Summary
Shoulder dislocations attended in a regional hospital: Are all the radiographs ordered necessary?
Affiliation of the authors
DOI
Quote
Ortells Abuye N. Shoulder dislocations attended in a regional hospital: Are all the radiographs ordered necessary?. Emergencias. 2014;26:121-4
Summary
Objectives: The aim of this study was to describe our hospital emergency departments
management of glenohumeral dislocations and to assess whether application of the
Quebec algorithm would significantly decrease the number of radiographs ordered.

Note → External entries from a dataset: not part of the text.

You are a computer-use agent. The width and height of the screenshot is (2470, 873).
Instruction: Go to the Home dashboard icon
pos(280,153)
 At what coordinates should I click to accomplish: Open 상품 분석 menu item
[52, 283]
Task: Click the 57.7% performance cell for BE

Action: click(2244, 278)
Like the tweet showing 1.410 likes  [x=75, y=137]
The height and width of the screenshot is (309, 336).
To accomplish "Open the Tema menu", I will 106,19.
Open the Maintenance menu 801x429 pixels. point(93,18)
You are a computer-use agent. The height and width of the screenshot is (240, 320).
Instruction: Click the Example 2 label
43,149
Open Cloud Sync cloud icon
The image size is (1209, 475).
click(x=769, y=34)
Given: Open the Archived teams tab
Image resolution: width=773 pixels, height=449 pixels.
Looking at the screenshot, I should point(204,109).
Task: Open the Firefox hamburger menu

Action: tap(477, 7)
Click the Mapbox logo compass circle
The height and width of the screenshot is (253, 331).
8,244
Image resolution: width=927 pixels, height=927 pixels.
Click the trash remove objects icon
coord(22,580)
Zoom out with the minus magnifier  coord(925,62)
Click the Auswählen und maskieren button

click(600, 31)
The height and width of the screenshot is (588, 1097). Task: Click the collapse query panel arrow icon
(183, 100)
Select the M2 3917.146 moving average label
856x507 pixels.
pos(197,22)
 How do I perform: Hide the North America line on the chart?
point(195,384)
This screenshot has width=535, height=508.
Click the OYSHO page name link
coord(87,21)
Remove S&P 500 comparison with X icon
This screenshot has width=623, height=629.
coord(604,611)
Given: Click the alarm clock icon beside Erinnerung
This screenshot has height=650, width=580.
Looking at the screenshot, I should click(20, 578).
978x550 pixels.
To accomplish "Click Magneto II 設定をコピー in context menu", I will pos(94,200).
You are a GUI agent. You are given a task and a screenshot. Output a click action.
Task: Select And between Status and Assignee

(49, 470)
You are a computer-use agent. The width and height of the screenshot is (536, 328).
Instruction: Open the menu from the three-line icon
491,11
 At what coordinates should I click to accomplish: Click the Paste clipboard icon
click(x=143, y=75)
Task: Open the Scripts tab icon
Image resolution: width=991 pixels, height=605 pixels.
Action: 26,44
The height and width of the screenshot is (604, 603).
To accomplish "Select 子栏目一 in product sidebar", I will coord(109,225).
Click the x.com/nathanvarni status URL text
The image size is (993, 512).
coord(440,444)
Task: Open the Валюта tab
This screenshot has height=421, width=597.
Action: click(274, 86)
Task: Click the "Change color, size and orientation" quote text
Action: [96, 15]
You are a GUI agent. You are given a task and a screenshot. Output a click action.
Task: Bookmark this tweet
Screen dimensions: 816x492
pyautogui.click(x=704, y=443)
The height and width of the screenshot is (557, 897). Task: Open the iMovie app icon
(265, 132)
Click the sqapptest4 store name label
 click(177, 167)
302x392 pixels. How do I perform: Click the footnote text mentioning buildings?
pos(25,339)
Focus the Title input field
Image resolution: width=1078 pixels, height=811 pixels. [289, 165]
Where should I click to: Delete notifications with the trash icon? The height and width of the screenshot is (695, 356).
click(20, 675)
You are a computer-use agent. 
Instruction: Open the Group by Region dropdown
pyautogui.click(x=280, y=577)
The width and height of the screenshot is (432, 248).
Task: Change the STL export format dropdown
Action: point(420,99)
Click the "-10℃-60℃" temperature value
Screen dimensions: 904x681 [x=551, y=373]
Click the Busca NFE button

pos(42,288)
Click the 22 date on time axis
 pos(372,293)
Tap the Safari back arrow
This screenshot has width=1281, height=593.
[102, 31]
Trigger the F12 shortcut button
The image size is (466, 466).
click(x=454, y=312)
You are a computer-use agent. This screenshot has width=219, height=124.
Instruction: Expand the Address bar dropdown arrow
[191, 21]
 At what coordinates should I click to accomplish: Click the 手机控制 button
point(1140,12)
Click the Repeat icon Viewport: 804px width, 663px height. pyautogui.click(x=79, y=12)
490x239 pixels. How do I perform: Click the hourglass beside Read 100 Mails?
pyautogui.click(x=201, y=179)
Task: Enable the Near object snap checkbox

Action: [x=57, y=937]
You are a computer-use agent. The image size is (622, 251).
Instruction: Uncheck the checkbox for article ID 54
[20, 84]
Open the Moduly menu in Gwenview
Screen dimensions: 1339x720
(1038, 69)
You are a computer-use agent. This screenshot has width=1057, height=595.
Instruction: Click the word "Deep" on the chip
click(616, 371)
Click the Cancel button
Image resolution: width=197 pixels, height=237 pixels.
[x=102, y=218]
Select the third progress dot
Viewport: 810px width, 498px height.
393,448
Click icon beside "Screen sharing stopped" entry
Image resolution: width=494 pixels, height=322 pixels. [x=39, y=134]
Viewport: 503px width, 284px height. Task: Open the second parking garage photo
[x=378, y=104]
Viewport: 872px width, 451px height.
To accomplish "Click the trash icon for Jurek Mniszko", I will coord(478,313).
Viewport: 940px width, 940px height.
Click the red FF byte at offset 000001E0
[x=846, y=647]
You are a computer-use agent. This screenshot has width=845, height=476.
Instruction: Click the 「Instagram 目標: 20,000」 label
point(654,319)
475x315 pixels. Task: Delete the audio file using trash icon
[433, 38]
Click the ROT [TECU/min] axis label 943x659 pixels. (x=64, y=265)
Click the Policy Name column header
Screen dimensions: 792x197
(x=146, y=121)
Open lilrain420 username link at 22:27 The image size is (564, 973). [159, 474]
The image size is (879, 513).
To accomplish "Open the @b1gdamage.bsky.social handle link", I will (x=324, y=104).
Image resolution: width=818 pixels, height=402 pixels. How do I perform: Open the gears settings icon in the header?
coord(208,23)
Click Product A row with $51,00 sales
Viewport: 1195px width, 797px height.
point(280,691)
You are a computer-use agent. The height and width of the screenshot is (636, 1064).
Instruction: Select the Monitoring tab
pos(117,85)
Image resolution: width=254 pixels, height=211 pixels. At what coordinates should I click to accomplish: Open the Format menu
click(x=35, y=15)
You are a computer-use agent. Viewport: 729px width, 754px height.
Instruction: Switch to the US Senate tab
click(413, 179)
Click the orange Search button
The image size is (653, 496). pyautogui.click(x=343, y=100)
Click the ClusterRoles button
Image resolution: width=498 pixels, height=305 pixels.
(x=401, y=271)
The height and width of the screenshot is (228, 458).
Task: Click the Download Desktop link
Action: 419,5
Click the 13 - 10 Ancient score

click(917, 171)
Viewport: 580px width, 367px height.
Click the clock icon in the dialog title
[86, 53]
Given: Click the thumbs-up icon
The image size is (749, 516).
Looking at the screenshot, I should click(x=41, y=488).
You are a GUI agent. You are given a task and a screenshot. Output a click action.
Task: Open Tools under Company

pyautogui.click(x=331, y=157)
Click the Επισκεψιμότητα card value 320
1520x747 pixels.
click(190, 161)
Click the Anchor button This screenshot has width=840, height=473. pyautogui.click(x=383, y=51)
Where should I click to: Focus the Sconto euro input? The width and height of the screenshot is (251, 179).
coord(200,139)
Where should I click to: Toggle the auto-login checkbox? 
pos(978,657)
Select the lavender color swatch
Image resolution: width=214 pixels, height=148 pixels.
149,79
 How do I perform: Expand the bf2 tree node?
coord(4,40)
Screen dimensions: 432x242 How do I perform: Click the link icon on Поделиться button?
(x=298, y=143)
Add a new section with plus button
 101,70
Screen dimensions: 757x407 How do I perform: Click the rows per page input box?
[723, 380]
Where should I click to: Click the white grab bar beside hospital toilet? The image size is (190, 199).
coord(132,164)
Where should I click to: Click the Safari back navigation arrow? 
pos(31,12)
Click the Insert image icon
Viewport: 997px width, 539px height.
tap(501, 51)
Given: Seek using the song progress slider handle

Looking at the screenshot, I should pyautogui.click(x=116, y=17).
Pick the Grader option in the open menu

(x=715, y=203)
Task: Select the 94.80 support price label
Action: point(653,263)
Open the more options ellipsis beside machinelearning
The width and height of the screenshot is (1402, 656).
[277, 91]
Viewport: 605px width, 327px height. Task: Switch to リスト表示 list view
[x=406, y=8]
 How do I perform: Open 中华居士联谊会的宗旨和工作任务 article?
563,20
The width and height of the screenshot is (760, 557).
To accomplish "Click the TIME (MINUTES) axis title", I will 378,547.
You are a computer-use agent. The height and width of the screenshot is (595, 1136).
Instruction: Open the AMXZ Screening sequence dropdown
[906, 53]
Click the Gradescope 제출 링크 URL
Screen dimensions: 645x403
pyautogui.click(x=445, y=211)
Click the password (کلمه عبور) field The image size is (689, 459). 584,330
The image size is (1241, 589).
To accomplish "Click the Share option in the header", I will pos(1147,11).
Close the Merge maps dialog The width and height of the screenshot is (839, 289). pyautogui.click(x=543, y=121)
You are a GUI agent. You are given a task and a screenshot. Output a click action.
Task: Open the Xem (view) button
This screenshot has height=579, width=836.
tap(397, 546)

Methods: Retrospective descriptive, cross-sectional study of cases treated in our regional
hospital emergency department in 2011. Among the variables analyzed were
sociodemographic characteristics, mechanism involved in causing the dislocation,
availability or not of a pre-reduction and/or post-reduction radiograph, and presence or
absence of fracture.
Results: A total of 89 glenohumeral dislocations were treated; 66.3% were in men. The
mean (SD) age was 45 years. Fracture was 6-fold more likely in patients over the age of
40 years than in younger patients. A pre-reduction radiograph was ordered in 87% of
the dislocations treated in our emergency department; a post-reduction radiograph was
ordered in 94.8% of these cases. Fractures were associated with the dislocation in 7
cases (8.1%). Fracture was significantly associated with the mechanism involved in
causing the dislocation (trauma vs nontrauma, P=.038). Nontrauma patients and those
with repeat dislocations did not have fractures. A total of 151 radiographs were ordered.
If the Quebec algorithm had been applied, approximately 75 radiographs would have
been ordered, leading to a savings of 49.6%.
Conclusions: Mechanism of injury and recurring dislocations are 2 of the factors related to
ordering a pre-reduction radiograph. Use of the Quebec decision-making algorithm would
have saved neerly half of radiographs.